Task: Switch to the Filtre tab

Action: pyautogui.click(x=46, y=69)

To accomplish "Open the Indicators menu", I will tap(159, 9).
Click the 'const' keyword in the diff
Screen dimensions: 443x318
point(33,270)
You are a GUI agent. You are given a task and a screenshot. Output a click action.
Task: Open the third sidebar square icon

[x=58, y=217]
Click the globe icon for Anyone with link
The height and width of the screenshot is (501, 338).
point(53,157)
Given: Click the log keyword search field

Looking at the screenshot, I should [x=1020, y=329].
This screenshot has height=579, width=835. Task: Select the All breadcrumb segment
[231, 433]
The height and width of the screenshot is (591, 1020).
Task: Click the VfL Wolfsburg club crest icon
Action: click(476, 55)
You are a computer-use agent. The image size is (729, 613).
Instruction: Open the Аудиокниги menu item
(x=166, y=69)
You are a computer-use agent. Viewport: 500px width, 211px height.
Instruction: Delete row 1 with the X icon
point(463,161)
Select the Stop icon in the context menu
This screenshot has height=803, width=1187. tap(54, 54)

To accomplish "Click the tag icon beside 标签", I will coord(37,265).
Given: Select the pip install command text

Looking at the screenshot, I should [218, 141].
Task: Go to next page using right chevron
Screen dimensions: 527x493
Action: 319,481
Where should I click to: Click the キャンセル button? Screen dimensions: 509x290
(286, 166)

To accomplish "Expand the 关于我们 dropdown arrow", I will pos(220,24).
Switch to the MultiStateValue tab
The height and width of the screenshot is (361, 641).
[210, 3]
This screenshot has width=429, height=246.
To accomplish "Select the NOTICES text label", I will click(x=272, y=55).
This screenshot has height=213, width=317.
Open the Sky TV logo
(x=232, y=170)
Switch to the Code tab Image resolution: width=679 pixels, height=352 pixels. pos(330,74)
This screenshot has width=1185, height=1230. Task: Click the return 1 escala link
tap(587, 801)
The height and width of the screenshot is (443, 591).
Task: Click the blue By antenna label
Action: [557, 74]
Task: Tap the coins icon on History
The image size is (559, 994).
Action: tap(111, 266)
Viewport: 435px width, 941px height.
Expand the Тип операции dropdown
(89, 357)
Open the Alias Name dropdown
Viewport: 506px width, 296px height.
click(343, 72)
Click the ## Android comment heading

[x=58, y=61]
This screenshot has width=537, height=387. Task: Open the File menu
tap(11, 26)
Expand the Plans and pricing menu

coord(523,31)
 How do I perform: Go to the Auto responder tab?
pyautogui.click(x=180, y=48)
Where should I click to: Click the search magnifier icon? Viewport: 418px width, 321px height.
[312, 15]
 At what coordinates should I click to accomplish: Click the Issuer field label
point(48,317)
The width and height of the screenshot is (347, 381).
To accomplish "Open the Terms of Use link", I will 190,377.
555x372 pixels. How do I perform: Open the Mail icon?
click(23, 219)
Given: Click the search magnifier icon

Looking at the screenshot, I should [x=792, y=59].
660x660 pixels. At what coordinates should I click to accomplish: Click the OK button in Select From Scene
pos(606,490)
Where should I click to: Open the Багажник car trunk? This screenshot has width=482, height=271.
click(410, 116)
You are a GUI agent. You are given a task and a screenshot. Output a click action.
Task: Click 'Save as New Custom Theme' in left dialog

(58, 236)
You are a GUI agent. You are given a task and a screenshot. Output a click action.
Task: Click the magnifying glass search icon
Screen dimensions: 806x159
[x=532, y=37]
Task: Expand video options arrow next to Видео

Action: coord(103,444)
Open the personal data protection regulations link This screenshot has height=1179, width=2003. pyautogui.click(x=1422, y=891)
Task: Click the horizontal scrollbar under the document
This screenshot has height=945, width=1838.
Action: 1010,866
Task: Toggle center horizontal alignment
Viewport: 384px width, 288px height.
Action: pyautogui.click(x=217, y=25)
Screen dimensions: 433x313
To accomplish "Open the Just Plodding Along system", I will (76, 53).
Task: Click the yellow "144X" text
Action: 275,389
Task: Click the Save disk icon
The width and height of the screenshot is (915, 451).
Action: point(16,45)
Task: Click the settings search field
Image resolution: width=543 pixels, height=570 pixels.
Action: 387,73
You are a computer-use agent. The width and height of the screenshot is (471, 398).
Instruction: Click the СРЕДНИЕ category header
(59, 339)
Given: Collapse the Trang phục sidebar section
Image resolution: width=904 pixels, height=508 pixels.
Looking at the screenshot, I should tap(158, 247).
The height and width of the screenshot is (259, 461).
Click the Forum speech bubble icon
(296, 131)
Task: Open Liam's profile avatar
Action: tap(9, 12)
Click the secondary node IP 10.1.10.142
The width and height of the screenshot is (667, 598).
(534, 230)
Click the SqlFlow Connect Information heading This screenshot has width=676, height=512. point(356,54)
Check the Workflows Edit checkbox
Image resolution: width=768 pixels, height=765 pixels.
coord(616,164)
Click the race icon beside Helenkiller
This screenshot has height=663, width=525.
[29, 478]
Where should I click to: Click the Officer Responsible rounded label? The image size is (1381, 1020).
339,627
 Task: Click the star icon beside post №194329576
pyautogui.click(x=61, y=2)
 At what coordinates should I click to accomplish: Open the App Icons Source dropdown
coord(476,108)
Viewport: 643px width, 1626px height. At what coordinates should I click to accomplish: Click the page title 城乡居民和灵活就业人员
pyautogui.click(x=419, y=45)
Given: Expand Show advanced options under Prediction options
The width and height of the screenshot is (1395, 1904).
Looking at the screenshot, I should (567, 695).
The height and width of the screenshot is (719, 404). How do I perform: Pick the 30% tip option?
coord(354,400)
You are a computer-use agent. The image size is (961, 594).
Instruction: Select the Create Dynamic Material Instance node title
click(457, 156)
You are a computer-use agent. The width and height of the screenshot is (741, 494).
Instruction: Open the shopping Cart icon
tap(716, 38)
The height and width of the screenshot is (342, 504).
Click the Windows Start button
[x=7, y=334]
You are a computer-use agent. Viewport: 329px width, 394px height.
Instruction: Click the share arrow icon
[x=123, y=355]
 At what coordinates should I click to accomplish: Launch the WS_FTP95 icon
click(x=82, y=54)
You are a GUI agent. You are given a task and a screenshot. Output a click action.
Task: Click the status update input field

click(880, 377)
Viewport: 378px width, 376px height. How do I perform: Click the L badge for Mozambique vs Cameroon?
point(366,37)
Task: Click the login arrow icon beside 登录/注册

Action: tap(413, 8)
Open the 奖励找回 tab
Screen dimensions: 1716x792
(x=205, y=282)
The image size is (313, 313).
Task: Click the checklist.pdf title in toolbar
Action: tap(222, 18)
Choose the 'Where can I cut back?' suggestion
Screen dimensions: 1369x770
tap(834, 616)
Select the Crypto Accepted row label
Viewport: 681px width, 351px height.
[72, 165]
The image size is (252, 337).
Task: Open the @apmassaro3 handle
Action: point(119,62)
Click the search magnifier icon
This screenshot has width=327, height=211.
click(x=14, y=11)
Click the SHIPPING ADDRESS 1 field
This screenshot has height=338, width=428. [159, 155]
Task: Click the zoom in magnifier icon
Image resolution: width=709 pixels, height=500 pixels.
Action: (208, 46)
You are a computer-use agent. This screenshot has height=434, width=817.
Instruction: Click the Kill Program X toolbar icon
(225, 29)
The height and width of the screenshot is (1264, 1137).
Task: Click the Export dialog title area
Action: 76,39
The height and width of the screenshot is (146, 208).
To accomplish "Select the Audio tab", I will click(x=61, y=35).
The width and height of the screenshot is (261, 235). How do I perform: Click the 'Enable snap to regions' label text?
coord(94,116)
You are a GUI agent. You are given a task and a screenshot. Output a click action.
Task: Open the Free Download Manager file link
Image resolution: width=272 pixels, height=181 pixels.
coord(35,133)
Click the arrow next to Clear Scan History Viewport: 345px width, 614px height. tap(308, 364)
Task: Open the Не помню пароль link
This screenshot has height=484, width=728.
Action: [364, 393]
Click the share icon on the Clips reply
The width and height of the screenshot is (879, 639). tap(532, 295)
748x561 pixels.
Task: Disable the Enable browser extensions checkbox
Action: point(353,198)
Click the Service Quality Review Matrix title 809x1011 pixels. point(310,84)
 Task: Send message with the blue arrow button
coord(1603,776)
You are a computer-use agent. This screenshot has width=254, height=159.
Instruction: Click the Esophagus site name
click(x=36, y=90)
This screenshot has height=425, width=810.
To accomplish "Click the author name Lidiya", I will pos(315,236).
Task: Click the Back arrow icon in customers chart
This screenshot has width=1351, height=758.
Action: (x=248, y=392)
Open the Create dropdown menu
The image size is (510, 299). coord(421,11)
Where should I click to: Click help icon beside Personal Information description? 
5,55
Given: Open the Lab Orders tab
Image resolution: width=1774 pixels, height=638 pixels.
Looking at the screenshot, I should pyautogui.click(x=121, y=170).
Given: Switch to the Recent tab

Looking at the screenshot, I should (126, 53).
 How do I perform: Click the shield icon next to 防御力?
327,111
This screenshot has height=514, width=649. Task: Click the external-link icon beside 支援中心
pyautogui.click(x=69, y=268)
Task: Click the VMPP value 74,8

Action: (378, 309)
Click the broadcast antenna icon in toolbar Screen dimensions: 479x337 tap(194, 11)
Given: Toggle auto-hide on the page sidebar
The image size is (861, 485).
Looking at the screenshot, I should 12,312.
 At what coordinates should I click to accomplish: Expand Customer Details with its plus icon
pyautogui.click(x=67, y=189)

########################################

Filter the records down to the lines that contain the string "computer", and copy those lines.

### [SOLUTION FOR THIS EXERCISE]
You are a computer-use agent. The image size is (729, 613).
You are a computer-use agent. Viewport: 500px width, 211px height.
You are a computer-use agent. The width and height of the screenshot is (471, 398).
You are a computer-use agent. The image size is (961, 594).
You are a computer-use agent. The width and height of the screenshot is (741, 494).
You are a computer-use agent. Viewport: 329px width, 394px height.
You are a computer-use agent. This screenshot has height=434, width=817.
You are a computer-use agent. This screenshot has width=254, height=159.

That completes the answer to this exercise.